(Stored records)
____

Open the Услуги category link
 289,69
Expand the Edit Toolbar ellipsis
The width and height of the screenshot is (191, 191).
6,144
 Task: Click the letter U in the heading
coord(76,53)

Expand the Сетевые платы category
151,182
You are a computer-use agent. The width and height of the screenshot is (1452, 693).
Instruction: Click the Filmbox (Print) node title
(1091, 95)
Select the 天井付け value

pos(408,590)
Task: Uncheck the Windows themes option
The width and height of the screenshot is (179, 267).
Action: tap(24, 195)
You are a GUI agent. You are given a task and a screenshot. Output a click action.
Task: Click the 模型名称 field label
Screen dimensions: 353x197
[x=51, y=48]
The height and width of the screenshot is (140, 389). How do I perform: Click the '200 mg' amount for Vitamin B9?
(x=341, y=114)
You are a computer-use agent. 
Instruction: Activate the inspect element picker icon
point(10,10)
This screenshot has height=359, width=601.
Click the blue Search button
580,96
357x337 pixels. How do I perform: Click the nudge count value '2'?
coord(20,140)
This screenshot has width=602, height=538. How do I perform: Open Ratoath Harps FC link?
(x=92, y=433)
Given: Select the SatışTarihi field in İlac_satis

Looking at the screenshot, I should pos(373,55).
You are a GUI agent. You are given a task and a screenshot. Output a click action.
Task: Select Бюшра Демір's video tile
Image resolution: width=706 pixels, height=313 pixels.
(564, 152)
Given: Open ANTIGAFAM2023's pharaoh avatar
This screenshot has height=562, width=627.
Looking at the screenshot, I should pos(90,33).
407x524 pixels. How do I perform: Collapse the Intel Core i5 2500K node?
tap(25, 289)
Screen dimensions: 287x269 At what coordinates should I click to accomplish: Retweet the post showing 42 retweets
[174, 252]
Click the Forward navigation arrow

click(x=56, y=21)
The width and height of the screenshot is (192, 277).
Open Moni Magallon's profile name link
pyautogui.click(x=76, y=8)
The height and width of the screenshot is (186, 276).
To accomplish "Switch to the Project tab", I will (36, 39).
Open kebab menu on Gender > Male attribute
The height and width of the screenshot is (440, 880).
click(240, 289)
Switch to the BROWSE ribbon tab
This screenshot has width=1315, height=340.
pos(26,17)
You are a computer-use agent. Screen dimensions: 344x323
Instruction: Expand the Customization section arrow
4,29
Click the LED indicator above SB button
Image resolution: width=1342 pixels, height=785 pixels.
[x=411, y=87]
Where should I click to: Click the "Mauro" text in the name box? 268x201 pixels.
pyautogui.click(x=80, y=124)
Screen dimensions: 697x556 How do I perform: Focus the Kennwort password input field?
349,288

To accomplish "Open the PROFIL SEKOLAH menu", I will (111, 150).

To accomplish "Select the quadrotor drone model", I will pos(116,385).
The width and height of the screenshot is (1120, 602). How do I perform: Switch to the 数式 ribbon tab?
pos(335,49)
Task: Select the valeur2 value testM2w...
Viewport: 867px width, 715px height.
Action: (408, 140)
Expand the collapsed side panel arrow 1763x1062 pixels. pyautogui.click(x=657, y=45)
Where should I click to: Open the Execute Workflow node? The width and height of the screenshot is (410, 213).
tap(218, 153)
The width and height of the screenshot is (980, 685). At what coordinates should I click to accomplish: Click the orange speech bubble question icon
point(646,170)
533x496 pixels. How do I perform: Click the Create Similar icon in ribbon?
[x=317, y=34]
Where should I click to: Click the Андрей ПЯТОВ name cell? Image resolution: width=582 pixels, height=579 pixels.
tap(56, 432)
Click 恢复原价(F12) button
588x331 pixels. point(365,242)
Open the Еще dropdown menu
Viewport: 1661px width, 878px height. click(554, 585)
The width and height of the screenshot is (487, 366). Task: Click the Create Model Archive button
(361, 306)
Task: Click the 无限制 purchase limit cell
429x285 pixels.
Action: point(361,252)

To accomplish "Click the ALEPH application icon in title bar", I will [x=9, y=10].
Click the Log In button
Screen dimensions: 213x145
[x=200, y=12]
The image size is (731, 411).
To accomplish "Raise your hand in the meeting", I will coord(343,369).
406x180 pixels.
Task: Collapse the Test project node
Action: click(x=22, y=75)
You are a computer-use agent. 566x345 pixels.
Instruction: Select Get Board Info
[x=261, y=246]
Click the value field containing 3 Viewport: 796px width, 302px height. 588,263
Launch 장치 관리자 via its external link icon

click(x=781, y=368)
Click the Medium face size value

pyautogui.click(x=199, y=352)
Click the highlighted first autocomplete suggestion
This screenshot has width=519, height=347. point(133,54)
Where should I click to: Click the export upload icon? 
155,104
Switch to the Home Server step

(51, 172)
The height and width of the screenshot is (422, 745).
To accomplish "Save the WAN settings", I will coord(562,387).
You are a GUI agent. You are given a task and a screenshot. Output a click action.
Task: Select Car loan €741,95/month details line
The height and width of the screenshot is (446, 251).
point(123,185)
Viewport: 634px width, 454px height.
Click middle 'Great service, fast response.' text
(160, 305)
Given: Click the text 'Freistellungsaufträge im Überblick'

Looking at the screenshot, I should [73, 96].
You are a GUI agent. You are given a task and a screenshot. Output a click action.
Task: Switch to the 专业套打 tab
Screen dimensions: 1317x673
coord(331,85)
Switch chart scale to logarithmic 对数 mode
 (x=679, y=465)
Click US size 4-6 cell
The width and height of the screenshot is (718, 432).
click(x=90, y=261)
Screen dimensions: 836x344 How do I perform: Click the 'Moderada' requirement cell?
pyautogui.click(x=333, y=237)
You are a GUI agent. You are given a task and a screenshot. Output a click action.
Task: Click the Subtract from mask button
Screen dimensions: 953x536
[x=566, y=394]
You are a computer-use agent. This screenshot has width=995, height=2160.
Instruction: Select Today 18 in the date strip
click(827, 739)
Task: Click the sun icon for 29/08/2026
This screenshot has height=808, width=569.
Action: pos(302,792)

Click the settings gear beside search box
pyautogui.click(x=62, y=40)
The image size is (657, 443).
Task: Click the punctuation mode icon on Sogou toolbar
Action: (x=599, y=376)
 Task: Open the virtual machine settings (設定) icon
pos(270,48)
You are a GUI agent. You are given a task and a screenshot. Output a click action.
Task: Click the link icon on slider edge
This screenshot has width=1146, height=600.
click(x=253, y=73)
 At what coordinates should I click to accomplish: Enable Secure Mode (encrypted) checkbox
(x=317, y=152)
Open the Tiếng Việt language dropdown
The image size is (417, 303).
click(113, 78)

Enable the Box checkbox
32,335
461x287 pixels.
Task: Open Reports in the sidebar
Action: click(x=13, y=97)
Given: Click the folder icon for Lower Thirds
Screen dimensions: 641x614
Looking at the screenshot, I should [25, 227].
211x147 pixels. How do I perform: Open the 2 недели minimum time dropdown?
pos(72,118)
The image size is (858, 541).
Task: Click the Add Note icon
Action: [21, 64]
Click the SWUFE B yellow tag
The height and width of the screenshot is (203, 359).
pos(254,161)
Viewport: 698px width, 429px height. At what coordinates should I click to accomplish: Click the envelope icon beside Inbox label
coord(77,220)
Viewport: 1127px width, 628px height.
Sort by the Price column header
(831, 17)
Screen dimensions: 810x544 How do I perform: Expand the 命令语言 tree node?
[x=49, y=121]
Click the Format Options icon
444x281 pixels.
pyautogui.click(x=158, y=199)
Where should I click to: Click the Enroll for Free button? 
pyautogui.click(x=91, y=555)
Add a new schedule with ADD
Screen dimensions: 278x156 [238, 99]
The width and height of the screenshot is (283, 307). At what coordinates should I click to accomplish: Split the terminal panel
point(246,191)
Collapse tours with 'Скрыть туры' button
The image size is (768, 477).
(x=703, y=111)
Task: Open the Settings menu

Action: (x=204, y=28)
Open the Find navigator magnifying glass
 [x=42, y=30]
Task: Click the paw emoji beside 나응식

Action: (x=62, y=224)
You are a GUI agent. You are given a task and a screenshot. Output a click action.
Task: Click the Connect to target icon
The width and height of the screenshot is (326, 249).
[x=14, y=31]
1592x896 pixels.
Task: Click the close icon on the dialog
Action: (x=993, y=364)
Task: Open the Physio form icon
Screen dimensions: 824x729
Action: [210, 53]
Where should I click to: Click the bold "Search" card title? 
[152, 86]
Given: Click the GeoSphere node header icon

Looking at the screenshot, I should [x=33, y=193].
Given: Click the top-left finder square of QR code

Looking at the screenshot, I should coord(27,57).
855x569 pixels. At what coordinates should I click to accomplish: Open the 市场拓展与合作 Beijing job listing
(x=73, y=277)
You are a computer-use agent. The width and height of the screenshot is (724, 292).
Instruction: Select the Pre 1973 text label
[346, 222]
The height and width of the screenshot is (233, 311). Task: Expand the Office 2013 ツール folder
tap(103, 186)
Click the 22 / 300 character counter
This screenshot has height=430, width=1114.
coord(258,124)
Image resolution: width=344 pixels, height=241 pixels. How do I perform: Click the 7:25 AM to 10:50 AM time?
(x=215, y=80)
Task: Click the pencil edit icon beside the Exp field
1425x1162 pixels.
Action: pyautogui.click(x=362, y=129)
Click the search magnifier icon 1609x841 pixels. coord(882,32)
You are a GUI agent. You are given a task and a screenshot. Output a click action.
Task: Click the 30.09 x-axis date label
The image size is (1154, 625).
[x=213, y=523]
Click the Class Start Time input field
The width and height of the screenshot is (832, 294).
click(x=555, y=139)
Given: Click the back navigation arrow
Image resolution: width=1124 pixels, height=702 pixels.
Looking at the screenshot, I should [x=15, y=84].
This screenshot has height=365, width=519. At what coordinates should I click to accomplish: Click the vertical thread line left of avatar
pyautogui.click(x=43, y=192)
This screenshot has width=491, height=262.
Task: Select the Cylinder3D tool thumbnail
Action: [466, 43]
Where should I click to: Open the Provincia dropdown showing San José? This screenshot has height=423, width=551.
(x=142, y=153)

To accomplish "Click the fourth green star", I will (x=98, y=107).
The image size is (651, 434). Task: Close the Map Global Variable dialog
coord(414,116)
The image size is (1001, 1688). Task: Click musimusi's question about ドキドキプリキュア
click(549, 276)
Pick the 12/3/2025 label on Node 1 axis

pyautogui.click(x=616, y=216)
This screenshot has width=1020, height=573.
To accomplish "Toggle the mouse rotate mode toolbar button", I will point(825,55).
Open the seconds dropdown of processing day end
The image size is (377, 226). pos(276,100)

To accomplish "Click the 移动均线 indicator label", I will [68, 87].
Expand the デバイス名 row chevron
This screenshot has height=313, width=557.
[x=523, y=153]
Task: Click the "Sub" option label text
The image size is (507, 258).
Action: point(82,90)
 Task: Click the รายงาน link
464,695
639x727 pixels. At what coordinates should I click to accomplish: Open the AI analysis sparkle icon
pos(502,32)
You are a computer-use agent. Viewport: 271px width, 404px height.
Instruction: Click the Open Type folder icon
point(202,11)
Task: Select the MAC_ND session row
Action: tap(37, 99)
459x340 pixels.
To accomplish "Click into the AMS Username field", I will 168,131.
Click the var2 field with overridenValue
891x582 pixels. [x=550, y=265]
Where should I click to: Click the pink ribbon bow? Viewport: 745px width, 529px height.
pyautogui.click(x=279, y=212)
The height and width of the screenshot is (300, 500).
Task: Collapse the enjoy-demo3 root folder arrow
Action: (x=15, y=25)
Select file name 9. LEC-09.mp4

____

→ **BRIEF**
All lines from the one with "639x727 pixels. At" to the end of the records must be set down exactly. Skip every line before it.

→ **WRITTEN ANSWER**
639x727 pixels. At what coordinates should I click to accomplish: Open the AI analysis sparkle icon
pos(502,32)
You are a computer-use agent. Viewport: 271px width, 404px height.
Instruction: Click the Open Type folder icon
point(202,11)
Task: Select the MAC_ND session row
Action: tap(37, 99)
459x340 pixels.
To accomplish "Click into the AMS Username field", I will 168,131.
Click the var2 field with overridenValue
891x582 pixels. [x=550, y=265]
Where should I click to: Click the pink ribbon bow? Viewport: 745px width, 529px height.
pyautogui.click(x=279, y=212)
The height and width of the screenshot is (300, 500).
Task: Collapse the enjoy-demo3 root folder arrow
Action: (x=15, y=25)
Select file name 9. LEC-09.mp4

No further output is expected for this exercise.